La sequía que soportan varios sectores del país también pasa factura a la provincia de Santa Elena. Las poblaciones rurales son las más afectadas.
El fenómeno El Niño que se registró en los años 1982 y 1998 ocasionó el colapso de las albarradas que se construyeron en la zona para almacenar agua para uso agrícola y ganadero.
En comunas como San Vicente, Las Balsas, Corozo, Ceibitos, Sube y Baja, Febres Cordero, Salanguillo y La Barranca, el sistema de riego en muchos casos está fuera de uso, subutilizado o incompleto. Faltan canales, por lo que se deja de irrigar 100 hectáreas.
Mientras que en comunas como La Aguadita, Salanguillo, Calicanto o San Miguel, los propietarios de cabezas de ganado usan bombas se succión para extraer el agua de los pozos para dar de beber a las reses. Esto no ha sido suficiente, por lo que contrataron tanqueros para entregar agua.
“Es realmente difícil para nosotros darles de comer a nuestras vacas. Los animales ya no tienen qué comer porque todo está seco”, expresó Ramiro Pozo, comunero de Salanguillo.
La Dirección Provincial Agropecuaria de Santa Elena (Dpase) aplica un plan de acción a corto y mediano plazo para prevenir la sequía con la entrega de agua a través de tanqueros, así como raciones alimenticias y suplemento vitamínicos para las ganaderías.
Además se busca rehabilitar infraestructuras para el almacenamiento de líquido y la construcción de nuevos pozos de agua en sitios donde no existan problemas de salinidad.
Mientras, a mediano plazo se tiene programado un proyecto de reforestación y protección de riberas de ríos y afluentes.
El tema de la sequía también ha originado un fenómeno migratorio. Cientos de personas abandonan las localidades rurales a otros centros poblados.
Este es el caso de los hijos de Paulino Tigrero, de 74 años, y Vicenta Quimí, de 66, de la comuna Sacachún, en la parroquia Julio Moreno. Ellos ya no viven con sus padres porque salieron de esta localidad en busca de un mejor futuro.

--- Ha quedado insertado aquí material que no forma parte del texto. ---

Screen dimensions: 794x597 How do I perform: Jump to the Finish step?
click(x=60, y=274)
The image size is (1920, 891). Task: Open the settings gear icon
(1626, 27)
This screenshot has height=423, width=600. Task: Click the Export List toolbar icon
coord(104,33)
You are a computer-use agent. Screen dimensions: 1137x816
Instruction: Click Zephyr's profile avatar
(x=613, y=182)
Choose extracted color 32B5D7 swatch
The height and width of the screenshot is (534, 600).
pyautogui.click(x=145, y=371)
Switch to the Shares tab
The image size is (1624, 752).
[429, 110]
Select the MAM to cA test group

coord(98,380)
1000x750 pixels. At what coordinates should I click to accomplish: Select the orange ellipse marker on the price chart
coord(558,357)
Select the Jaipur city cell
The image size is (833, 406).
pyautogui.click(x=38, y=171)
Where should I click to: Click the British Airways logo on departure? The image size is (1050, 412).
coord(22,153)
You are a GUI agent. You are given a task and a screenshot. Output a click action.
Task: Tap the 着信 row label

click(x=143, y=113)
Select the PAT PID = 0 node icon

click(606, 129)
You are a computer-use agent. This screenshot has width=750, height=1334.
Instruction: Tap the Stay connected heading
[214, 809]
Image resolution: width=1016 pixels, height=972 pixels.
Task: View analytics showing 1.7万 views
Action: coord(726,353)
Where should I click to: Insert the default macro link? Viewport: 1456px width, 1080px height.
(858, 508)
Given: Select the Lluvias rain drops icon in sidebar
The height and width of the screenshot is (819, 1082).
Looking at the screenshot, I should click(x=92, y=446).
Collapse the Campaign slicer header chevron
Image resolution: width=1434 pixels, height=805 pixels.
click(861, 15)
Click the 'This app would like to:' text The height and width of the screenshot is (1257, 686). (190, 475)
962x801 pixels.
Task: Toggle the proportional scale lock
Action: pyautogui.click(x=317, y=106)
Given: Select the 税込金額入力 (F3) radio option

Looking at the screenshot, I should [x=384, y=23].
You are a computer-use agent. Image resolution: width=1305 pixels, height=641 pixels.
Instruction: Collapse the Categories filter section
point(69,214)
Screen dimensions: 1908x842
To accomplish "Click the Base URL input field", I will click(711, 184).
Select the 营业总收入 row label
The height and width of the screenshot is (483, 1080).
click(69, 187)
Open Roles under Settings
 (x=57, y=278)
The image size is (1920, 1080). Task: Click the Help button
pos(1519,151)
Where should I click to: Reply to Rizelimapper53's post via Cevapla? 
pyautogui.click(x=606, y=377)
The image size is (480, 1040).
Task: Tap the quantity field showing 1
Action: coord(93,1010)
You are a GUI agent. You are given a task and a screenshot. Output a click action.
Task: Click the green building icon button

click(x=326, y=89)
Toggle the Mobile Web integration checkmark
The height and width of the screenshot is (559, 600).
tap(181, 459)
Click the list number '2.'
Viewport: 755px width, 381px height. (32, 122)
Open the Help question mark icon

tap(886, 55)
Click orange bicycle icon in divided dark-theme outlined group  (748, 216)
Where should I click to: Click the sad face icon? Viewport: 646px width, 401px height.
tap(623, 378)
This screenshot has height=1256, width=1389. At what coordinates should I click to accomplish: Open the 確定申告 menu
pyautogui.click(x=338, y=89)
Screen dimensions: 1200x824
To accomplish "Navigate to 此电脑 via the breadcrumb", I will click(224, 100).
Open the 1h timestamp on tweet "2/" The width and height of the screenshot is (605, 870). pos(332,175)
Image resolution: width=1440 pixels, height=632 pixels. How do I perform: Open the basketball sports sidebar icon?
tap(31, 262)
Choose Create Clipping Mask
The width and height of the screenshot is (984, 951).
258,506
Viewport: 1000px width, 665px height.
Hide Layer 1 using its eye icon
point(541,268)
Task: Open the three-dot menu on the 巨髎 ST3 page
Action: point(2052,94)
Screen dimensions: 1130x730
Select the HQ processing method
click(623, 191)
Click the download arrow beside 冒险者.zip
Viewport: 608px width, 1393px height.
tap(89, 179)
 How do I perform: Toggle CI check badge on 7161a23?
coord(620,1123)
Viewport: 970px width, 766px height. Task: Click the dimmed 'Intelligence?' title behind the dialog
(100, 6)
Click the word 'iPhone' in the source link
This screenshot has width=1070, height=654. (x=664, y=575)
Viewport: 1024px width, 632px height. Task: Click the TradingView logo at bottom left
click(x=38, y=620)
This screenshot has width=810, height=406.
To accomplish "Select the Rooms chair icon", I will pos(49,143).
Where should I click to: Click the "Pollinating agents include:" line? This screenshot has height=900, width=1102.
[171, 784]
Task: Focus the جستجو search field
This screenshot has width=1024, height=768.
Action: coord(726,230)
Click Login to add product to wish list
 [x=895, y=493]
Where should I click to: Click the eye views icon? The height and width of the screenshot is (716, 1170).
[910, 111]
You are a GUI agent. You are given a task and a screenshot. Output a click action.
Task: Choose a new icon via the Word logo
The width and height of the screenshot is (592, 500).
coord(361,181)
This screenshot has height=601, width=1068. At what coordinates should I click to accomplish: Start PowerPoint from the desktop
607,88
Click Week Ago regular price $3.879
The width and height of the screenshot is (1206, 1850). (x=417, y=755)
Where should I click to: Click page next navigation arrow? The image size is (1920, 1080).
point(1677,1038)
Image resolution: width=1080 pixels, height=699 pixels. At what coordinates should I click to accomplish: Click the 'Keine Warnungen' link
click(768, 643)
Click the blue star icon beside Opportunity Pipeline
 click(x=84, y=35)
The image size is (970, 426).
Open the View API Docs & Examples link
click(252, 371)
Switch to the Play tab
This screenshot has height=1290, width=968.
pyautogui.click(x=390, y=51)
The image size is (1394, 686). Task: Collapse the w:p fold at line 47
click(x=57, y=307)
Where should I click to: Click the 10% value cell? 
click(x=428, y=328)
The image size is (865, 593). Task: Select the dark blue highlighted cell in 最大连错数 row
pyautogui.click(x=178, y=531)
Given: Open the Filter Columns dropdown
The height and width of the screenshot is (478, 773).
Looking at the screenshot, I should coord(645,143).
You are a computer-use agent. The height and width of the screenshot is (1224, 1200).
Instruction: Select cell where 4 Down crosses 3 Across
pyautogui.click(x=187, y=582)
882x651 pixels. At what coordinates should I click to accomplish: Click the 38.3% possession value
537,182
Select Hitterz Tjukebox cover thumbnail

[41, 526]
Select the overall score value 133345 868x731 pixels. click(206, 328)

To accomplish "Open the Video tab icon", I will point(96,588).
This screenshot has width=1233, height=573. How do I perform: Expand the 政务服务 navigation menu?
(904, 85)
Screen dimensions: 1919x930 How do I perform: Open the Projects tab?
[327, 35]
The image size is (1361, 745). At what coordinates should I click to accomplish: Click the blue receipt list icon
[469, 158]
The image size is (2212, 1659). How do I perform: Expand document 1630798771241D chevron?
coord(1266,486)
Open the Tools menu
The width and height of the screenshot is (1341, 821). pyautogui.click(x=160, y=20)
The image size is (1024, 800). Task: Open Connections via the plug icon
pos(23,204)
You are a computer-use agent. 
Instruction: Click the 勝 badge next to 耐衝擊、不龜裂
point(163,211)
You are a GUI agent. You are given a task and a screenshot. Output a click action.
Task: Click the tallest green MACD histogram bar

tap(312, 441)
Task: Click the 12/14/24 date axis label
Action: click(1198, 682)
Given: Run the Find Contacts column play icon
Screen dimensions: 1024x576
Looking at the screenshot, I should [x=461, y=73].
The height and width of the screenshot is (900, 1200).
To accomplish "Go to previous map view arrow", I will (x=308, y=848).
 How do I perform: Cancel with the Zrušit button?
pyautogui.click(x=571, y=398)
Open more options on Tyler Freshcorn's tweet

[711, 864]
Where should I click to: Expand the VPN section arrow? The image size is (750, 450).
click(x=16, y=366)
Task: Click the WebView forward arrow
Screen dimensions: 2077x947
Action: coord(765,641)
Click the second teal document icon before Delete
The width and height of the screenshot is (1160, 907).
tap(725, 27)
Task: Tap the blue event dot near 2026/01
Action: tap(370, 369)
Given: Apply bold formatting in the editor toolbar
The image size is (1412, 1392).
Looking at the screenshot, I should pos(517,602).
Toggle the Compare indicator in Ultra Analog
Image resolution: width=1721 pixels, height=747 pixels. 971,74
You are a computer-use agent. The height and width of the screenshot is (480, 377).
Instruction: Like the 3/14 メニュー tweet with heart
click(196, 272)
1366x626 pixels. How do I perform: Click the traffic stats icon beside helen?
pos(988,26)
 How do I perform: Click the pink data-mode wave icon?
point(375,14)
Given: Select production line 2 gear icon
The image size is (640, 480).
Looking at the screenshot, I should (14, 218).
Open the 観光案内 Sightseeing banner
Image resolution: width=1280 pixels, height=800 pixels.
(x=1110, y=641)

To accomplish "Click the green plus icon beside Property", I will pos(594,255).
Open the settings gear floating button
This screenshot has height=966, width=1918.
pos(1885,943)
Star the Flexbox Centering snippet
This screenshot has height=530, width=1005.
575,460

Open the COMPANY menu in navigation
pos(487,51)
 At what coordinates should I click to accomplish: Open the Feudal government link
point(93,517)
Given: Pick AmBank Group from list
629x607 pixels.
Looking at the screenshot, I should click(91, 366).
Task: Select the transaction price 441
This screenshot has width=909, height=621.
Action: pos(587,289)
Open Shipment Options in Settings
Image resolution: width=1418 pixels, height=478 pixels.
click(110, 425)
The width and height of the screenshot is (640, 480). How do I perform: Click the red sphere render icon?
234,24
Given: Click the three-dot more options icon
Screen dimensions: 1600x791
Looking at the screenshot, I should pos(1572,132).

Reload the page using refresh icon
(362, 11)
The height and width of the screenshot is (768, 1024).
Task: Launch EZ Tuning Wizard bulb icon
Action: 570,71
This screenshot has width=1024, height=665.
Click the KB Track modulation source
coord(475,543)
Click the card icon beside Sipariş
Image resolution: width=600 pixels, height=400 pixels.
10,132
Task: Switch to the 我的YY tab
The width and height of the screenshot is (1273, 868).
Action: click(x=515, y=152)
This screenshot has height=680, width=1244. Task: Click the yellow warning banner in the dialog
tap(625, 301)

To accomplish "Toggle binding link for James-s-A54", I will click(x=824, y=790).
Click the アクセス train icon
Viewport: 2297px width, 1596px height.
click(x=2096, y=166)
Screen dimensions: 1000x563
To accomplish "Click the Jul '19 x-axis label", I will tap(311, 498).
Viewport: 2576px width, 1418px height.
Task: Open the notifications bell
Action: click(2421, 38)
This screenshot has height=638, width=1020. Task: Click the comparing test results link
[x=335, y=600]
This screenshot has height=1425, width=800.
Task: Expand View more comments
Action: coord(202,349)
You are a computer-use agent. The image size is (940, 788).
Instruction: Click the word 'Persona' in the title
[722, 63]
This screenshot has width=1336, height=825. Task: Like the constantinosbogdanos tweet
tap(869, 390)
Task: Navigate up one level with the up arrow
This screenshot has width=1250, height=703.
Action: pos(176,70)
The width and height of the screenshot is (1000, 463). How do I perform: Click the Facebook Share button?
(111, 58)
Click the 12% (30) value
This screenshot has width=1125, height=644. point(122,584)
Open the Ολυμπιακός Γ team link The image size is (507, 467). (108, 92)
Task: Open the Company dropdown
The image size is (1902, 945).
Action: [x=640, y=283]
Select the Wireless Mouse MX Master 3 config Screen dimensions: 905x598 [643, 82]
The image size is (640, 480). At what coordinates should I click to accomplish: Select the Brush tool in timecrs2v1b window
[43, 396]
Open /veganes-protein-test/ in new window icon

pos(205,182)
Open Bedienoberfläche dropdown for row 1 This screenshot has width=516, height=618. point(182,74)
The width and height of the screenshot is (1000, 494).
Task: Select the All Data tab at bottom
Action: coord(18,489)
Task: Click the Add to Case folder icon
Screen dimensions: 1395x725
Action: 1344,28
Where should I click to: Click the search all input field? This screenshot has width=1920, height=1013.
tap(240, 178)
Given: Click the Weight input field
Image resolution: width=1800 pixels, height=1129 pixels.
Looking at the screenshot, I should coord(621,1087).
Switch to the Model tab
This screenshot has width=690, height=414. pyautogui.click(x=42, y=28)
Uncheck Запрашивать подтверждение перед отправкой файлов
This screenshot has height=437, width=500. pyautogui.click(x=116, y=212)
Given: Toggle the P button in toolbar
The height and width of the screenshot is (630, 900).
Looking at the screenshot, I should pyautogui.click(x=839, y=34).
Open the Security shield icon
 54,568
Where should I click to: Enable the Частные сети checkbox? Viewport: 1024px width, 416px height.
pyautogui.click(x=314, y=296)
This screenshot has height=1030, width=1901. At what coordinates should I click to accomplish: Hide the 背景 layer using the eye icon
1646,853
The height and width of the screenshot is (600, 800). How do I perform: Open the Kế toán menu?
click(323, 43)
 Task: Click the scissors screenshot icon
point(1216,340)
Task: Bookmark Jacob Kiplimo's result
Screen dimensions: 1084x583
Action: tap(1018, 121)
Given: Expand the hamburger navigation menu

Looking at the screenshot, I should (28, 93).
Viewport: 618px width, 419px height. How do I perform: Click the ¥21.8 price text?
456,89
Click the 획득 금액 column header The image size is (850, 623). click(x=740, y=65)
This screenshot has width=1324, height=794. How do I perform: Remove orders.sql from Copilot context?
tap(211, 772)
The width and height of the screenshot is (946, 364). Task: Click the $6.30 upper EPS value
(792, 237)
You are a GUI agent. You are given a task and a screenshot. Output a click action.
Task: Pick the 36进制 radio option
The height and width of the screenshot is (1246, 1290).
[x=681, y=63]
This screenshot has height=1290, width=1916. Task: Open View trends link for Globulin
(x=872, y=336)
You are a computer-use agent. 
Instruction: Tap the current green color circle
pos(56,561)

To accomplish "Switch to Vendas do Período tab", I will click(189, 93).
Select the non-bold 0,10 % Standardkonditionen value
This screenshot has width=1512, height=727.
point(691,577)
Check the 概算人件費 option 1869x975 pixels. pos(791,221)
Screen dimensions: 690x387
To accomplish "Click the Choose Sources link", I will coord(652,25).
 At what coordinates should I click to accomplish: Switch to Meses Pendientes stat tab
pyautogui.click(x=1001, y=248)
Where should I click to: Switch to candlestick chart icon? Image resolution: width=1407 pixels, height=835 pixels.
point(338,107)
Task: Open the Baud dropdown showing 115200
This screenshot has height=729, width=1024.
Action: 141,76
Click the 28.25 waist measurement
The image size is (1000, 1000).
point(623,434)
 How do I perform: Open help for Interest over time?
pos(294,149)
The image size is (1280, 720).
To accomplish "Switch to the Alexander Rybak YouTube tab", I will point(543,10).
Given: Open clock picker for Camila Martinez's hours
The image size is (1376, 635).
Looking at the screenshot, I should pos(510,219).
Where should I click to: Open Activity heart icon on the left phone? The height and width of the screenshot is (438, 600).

“El agua es como oro líquido, son pocas las personas que quedan en el pueblo, por esto solo las personas mayores nos hemos quedado”, dijo Tigrero.
En esta comuna, el único pozo de agua dulce que abastece a la comunidad está prácticamente seco. Hay otro que lo comparten moradores, ganado y animales de granja, que lo utilizan como bebedero.